§ **Consigne A**
Selon l'article sur l'âme chez Aristote, en combien de livres se divise le De anima ?

^^^^^^^^^^^^^^^^

L’âme selon Aristote : végétative, sensible et intellectuelle

Aristote a traité de la nature de l’âme dans son ouvrage classique intitulé Perí psychés (Sur l’âme), ou De anima dans la traduction latine. Dans cet ouvrage, composé de trois livres, Aristote discute les théories sur l’âme élaborées par ses prédécesseurs, en soulignant leurs erreurs et leurs réussites, puis il présente sa propre conception de l’âme.

Pour comprendre ce qu’est l’âme pour Aristote, il est également nécessaire de comprendre certains concepts fondamentaux de sa métaphysique, comme nous allons l’observer au cours de cet article.

Qu’est-ce que l’âme pour Aristote?

Selon Aristote, l’âme est une substance en tant que forme d’un corps naturel qui a la vie en puissance. Et en tant que substance, au sens de la forme, l’âme est acte (enteléquia en grec) du corps vivant.

C’est la première définition de l’âme qu’il présente au début du livre II du De anima. Nous allons analyser cette définition plus en détail.

La relation entre le corps et l’âme pour Aristote

Pour comprendre la définition de l’âme présentée ci-dessus, nous devons reprendre certains concepts métaphysiques qui y sont impliqués, notamment la théorie de l’hilemorphisme.

Selon la métaphysique aristotélicienne, l’un des genres de l’être est la substance.

^^^^^^^^^^^^^^^^

§ **Consigne B**
Dans les entrées, recopiez s'il vous plaît les lignes depuis celle qui contient "Viewport: 743px width, 1611px" jusqu'à celle qui contient "[x=269, y=440]", les deux incluses.

^^^^^^^^^^^^^^^^

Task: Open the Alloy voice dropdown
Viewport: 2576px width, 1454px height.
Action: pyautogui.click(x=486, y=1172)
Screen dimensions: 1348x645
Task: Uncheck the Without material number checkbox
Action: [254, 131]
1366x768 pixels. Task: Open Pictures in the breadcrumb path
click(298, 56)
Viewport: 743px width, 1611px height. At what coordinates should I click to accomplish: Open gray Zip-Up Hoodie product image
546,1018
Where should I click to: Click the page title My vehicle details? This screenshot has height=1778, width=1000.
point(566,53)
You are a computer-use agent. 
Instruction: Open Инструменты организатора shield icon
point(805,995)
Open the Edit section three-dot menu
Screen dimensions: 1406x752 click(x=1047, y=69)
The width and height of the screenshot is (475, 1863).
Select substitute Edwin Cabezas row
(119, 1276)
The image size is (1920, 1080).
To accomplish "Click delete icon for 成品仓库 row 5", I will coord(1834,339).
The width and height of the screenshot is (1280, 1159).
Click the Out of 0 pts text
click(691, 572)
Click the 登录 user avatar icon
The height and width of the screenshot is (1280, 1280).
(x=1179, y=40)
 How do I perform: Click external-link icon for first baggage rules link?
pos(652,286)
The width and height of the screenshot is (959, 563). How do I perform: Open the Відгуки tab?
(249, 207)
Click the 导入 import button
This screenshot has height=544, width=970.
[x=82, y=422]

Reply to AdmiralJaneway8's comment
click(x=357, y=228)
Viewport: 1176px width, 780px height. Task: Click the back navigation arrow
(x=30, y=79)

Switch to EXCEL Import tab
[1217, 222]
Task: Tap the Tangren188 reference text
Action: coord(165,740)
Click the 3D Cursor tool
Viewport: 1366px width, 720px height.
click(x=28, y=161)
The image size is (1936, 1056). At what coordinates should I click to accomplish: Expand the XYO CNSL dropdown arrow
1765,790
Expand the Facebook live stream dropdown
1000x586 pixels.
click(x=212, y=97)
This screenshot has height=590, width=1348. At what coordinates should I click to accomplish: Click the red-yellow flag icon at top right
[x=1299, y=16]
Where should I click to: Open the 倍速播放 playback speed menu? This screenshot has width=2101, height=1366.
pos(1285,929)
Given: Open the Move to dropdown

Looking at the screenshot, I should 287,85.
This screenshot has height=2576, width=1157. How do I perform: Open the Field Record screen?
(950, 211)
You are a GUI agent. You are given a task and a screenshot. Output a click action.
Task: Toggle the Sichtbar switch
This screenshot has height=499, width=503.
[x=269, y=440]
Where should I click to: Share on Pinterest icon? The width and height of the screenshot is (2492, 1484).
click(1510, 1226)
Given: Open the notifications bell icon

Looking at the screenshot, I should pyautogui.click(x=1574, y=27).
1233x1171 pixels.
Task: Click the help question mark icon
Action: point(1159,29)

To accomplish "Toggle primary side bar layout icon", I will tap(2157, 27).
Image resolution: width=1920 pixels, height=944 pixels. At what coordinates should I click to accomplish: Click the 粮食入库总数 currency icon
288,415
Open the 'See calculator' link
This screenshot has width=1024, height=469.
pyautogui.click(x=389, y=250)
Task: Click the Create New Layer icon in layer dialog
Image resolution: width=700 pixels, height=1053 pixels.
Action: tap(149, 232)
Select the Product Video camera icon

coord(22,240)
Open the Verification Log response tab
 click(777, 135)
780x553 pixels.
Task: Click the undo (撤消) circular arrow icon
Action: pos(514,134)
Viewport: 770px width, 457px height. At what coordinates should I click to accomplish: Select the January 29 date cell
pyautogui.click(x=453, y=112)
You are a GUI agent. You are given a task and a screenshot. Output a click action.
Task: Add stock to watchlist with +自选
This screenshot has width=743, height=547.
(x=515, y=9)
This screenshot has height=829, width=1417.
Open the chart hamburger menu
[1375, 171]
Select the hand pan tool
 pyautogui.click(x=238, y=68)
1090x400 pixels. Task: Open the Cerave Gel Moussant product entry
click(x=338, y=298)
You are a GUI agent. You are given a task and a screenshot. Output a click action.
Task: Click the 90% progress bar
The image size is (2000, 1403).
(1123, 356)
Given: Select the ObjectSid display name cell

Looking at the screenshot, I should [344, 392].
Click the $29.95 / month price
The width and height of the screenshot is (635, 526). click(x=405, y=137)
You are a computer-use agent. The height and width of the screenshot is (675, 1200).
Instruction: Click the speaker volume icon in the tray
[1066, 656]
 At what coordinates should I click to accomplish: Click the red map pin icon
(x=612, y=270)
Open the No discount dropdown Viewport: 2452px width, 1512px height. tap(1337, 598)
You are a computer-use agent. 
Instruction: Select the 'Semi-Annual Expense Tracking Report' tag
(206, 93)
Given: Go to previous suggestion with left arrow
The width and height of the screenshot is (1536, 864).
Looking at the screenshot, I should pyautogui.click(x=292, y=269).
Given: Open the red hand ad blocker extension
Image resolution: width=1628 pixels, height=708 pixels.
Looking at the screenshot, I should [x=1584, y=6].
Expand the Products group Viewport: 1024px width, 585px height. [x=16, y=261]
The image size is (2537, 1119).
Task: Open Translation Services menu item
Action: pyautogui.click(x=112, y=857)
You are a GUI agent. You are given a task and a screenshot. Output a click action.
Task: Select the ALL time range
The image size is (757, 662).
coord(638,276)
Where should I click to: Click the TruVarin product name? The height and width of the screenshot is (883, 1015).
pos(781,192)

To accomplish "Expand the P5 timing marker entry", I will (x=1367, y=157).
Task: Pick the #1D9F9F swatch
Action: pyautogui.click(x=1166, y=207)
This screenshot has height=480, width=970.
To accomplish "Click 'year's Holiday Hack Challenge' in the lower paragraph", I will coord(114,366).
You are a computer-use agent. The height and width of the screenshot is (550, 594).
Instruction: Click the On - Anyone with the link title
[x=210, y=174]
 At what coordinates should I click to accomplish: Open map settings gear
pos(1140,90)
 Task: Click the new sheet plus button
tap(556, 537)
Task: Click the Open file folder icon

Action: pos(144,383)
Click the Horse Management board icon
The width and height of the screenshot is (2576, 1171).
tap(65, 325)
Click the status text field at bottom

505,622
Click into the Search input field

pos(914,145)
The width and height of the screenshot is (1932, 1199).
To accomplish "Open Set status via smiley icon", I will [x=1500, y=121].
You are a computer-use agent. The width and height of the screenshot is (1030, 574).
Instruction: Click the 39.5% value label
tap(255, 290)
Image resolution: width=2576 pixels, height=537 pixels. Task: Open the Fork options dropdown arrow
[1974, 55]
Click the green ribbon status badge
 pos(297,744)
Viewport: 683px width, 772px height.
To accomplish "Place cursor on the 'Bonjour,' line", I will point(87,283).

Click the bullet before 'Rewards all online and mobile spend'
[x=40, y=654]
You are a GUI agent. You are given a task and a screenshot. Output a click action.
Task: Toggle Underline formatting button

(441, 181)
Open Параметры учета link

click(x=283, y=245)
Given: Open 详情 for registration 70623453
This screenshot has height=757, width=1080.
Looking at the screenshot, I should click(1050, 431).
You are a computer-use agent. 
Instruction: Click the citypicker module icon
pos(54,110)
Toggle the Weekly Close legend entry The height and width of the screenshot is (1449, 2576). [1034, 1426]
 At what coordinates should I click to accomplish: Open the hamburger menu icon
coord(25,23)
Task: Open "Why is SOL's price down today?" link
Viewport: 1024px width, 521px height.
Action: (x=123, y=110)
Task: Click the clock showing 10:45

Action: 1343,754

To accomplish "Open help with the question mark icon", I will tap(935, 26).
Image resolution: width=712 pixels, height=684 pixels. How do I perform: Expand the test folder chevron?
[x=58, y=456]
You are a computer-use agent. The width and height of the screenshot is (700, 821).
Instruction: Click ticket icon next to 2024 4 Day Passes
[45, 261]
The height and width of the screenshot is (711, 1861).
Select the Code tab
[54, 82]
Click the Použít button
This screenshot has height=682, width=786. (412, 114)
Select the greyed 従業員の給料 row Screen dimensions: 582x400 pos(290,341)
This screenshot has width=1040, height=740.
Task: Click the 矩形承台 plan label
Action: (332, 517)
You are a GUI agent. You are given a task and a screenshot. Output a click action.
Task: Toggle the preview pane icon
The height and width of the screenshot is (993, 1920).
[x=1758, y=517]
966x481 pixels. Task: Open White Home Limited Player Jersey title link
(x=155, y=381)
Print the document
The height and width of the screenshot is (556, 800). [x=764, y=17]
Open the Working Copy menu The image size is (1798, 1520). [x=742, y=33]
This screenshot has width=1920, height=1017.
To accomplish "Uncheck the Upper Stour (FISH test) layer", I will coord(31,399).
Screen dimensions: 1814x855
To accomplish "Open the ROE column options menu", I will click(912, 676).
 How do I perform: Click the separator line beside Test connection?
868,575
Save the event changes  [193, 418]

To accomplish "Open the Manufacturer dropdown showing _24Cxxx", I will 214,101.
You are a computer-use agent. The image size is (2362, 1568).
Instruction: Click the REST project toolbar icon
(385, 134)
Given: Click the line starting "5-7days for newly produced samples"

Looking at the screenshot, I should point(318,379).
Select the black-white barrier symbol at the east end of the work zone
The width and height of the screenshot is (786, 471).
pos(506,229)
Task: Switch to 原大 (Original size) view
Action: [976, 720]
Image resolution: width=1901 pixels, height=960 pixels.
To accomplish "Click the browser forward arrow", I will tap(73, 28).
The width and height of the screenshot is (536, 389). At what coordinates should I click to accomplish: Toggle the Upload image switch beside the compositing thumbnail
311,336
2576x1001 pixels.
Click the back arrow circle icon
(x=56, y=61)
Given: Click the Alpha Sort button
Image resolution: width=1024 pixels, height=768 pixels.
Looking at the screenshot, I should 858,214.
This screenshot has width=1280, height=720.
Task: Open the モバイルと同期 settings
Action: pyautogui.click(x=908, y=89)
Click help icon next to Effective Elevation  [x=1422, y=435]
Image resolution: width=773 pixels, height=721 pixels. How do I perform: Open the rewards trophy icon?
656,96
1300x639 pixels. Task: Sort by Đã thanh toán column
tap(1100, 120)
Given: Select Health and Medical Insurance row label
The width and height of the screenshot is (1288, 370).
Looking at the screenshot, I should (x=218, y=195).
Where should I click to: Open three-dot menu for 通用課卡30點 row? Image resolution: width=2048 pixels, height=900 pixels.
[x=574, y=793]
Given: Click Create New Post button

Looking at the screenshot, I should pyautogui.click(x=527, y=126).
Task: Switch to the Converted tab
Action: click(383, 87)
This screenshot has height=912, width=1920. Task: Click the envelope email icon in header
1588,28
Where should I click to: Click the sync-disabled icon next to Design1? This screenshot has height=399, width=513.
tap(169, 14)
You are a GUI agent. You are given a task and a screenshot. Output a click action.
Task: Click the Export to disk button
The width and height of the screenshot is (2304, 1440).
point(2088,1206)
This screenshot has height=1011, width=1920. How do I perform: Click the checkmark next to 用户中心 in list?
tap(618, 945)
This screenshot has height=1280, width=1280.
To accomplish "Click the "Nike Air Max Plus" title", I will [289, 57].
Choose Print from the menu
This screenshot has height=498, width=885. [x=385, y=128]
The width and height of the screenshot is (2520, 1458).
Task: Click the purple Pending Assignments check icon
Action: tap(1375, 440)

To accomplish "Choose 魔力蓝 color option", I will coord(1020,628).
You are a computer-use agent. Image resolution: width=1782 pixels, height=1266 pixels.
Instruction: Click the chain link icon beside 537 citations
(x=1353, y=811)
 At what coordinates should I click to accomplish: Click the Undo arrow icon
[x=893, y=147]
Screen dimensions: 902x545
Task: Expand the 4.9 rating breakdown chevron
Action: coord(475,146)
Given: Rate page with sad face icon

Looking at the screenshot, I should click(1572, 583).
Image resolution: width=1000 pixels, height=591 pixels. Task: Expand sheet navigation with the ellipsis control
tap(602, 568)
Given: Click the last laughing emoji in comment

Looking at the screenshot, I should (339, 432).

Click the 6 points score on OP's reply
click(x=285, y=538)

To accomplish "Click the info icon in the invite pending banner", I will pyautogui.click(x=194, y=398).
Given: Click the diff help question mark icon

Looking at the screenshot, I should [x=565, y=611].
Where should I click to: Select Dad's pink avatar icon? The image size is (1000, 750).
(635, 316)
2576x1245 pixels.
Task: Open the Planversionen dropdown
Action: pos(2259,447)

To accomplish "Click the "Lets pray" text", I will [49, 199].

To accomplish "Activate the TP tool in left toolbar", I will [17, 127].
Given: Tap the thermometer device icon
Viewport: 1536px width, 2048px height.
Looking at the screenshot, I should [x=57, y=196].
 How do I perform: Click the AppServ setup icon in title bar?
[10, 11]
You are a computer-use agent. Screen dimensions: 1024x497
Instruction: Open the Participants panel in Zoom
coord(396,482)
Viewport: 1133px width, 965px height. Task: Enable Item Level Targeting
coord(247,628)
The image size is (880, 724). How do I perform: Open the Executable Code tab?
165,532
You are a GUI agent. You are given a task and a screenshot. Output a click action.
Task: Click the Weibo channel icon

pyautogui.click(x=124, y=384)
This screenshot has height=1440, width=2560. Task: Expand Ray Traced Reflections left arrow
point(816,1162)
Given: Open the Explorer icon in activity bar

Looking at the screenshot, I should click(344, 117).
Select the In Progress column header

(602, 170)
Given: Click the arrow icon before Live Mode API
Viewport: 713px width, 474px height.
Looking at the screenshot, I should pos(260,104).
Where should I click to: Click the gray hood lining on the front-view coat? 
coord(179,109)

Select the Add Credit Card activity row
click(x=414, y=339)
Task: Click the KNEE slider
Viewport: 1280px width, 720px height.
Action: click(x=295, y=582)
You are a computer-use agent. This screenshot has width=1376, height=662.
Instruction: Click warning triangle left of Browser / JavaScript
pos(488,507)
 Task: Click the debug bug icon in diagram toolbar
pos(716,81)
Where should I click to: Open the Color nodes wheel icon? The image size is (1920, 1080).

^^^^^^^^^^^^^^^^

§ **Réponse A**
Le De anima se compose de trois livres.

§ **Réponse B**
Viewport: 743px width, 1611px height. At what coordinates should I click to accomplish: Open gray Zip-Up Hoodie product image
546,1018
Where should I click to: Click the page title My vehicle details? This screenshot has height=1778, width=1000.
point(566,53)
You are a computer-use agent. 
Instruction: Open Инструменты организатора shield icon
point(805,995)
Open the Edit section three-dot menu
Screen dimensions: 1406x752 click(x=1047, y=69)
The width and height of the screenshot is (475, 1863).
Select substitute Edwin Cabezas row
(119, 1276)
The image size is (1920, 1080).
To accomplish "Click delete icon for 成品仓库 row 5", I will coord(1834,339).
The width and height of the screenshot is (1280, 1159).
Click the Out of 0 pts text
click(691, 572)
Click the 登录 user avatar icon
The height and width of the screenshot is (1280, 1280).
(x=1179, y=40)
 How do I perform: Click external-link icon for first baggage rules link?
pos(652,286)
The width and height of the screenshot is (959, 563). How do I perform: Open the Відгуки tab?
(249, 207)
Click the 导入 import button
This screenshot has height=544, width=970.
[x=82, y=422]

Reply to AdmiralJaneway8's comment
click(x=357, y=228)
Viewport: 1176px width, 780px height. Task: Click the back navigation arrow
(x=30, y=79)

Switch to EXCEL Import tab
[1217, 222]
Task: Tap the Tangren188 reference text
Action: coord(165,740)
Click the 3D Cursor tool
Viewport: 1366px width, 720px height.
click(x=28, y=161)
The image size is (1936, 1056). At what coordinates should I click to accomplish: Expand the XYO CNSL dropdown arrow
1765,790
Expand the Facebook live stream dropdown
1000x586 pixels.
click(x=212, y=97)
This screenshot has height=590, width=1348. At what coordinates should I click to accomplish: Click the red-yellow flag icon at top right
[x=1299, y=16]
Where should I click to: Open the 倍速播放 playback speed menu? This screenshot has width=2101, height=1366.
pos(1285,929)
Given: Open the Move to dropdown

Looking at the screenshot, I should 287,85.
This screenshot has height=2576, width=1157. How do I perform: Open the Field Record screen?
(950, 211)
You are a GUI agent. You are given a task and a screenshot. Output a click action.
Task: Toggle the Sichtbar switch
This screenshot has height=499, width=503.
[x=269, y=440]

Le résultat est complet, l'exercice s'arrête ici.